Given these facts, it’s safe to say you can’t truly reduce inflation without addressing the nationwide housing crisis. To do so is akin to scheduling scenic sailboat tours of the Death Valley desert.
At first glance, it might seem silly that a bill could be titled “Inflation Reduction” without even addressing the chief component of inflation. But under the surface, this raises serious questions about the legality of deceptively titled legislation.
There are other glaring examples of this deception within the homeless sector. Just this past April, Georgia presented the “Reducing Street Homelessness Act,” which was not drafted to reduce homelessness but to include police officers in clearing homeless encampments, effectively adding an element of criminalization to this already marginalized community.
Housing Isn’t Something We Can Afford to Scale Back On
The premise of being forced to choose between meat and ramen or even toilet paper and electricity still isn’t nearly as bad as having to scale back on housing. This is a sector with no corners left to cut in a country where supply is not meeting the demand.

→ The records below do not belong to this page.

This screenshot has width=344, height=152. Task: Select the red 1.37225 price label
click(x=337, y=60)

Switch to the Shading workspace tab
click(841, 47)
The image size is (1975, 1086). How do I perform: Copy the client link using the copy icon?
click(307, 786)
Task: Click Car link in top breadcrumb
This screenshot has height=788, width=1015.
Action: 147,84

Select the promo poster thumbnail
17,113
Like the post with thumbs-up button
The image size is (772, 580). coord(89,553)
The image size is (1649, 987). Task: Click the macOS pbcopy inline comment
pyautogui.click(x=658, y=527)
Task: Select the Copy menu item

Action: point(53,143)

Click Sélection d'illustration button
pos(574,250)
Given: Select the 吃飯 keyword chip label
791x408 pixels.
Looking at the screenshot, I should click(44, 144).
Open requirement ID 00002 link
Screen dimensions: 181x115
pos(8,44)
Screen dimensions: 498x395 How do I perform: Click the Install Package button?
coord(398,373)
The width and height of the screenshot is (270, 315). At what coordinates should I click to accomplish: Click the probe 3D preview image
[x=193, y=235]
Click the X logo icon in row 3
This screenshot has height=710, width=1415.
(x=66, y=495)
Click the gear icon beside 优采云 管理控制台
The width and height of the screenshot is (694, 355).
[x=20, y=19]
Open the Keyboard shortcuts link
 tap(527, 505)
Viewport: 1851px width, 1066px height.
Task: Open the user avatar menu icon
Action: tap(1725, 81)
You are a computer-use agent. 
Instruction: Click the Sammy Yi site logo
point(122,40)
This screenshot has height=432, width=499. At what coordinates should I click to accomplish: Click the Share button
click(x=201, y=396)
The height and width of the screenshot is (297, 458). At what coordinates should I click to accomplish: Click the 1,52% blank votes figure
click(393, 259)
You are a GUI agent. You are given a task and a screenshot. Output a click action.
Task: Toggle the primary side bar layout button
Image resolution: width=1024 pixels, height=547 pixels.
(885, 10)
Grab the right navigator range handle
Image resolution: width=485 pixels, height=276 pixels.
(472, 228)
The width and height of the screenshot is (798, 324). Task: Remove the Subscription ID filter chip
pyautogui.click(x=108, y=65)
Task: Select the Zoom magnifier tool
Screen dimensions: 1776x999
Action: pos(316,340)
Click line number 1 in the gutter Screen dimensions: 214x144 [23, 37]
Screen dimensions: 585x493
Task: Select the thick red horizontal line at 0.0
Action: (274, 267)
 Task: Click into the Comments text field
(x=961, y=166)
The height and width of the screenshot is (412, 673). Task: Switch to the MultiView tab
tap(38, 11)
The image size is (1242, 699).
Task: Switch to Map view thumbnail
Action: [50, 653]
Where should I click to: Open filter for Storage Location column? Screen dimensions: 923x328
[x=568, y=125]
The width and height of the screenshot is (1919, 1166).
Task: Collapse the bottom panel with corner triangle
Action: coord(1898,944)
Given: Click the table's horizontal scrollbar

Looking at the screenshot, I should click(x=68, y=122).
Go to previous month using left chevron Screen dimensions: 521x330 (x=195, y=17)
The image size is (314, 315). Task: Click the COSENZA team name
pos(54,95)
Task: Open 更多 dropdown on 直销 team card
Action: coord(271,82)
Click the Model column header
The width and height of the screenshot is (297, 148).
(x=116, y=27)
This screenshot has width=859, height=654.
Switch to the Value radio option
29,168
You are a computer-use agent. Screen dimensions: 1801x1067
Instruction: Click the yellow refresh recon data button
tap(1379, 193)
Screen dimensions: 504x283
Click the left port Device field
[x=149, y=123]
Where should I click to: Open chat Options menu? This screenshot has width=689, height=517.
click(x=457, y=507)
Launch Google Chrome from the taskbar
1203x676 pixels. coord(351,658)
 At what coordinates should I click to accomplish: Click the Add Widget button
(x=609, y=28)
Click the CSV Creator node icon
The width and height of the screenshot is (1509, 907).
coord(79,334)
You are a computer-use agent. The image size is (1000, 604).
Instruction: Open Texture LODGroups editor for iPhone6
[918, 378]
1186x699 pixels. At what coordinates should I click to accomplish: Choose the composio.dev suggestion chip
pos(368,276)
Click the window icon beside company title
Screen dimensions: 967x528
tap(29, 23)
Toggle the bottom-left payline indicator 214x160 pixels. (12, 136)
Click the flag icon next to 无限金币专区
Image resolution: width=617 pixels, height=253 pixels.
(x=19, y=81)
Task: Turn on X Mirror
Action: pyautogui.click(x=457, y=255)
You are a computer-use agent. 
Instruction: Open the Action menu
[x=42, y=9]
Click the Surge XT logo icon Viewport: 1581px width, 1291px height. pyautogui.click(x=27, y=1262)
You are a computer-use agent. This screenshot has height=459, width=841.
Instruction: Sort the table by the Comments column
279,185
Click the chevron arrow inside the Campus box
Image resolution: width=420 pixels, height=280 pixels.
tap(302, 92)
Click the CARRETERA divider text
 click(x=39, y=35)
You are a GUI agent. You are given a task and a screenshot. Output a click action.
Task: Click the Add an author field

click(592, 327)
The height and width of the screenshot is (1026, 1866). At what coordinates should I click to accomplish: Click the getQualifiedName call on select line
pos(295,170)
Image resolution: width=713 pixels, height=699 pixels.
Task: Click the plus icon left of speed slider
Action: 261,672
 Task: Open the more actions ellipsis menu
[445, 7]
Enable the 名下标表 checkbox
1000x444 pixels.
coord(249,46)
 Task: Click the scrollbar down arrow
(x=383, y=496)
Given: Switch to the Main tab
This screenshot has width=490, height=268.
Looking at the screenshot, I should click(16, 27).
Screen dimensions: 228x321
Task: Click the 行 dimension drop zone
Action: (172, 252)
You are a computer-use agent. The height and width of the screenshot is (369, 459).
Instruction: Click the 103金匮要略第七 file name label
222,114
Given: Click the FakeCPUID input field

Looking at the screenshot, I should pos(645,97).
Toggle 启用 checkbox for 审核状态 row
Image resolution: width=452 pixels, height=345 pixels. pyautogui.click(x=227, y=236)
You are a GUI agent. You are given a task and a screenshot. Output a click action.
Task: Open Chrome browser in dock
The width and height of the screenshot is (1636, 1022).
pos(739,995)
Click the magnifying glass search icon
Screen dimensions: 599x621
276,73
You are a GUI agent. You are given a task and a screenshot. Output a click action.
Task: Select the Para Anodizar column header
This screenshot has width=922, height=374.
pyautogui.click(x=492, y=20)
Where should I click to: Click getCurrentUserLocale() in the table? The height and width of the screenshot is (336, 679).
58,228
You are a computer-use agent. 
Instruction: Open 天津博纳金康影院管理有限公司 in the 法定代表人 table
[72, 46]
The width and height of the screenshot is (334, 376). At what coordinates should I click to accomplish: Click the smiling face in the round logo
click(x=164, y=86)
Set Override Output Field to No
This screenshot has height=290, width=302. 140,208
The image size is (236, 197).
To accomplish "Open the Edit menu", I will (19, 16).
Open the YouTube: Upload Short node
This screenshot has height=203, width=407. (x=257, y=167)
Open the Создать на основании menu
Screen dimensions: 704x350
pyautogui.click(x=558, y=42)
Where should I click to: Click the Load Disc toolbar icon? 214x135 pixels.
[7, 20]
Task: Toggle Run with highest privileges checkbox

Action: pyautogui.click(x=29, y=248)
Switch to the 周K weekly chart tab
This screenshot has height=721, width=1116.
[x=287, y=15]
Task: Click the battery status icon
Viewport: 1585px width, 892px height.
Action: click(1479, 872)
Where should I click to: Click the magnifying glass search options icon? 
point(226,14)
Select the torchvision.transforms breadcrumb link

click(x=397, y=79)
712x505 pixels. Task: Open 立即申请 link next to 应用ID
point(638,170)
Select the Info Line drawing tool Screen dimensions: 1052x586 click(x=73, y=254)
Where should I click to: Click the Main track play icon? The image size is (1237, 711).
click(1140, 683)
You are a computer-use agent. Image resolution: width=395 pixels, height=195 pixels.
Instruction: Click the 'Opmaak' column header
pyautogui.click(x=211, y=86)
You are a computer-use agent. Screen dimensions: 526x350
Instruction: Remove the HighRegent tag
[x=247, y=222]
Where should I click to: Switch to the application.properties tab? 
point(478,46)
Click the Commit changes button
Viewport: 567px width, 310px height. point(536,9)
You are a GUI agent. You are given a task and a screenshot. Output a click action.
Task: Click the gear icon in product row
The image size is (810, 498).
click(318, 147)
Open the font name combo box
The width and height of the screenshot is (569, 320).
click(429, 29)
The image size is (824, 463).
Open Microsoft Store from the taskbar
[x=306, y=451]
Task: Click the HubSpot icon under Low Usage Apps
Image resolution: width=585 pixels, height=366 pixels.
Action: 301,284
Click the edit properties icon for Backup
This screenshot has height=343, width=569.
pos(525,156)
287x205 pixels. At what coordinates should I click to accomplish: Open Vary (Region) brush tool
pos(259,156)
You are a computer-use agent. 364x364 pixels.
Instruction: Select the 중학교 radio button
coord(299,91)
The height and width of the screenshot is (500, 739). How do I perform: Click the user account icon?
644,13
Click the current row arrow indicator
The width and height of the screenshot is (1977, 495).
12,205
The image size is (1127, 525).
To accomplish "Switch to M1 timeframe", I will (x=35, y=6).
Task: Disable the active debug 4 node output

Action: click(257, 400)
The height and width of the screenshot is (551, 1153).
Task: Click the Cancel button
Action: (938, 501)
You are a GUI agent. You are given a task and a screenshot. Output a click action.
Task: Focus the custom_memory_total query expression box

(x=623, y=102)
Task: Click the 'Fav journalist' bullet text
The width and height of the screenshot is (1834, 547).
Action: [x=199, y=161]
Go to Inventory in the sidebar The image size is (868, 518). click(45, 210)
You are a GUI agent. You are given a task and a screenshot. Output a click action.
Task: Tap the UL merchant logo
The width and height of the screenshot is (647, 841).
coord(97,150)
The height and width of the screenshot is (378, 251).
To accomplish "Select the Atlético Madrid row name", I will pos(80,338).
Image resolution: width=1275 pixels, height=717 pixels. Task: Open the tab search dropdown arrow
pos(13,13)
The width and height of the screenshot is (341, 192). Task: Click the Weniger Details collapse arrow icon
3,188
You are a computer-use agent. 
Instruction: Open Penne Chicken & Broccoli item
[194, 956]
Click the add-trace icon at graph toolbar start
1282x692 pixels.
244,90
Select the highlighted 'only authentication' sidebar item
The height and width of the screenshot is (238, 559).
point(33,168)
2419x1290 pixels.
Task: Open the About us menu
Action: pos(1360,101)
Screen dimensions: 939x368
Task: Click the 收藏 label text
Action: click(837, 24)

While politicians proclaim that the bill will reduce inflation by driving down the deficit, the National Association of Home Builders posits that the newly presented codes and restrictions will likely make housing even less affordable. The National Low Income Housing Coalition also points out that public housing units are excluded from the energy upgrades built into the bill, yet another shot in the dark at the poorest people among us.
Talk to Your Local Policymakers About the Link Between Inflation and Housing
We have reached a historical marker where full-time, minimum wage workers cannot afford to rent a one-bedroom apartment anywhere in the country. The dream of homeownership has morphed into a distant fantasy reserved for only the most powerful and elite.
We are already at a deficit in compassion. As time wears on and housing construction stalls ever still, the perilous future looms before us. It is one of unending, unsolvable homelessness.
It’s important to note that while other factors that affect inflation fluctuate, such as the unpredictable gas prices that constantly move up and down, housing is a steady, nearly unbendable force plowing through the economic wreckage at full speed. As housing prices approach the median sale point of half a million dollars, home ownership has dropped yet again. Upward financial mobility is a dying concept, one we unwittingly buried with previous generations.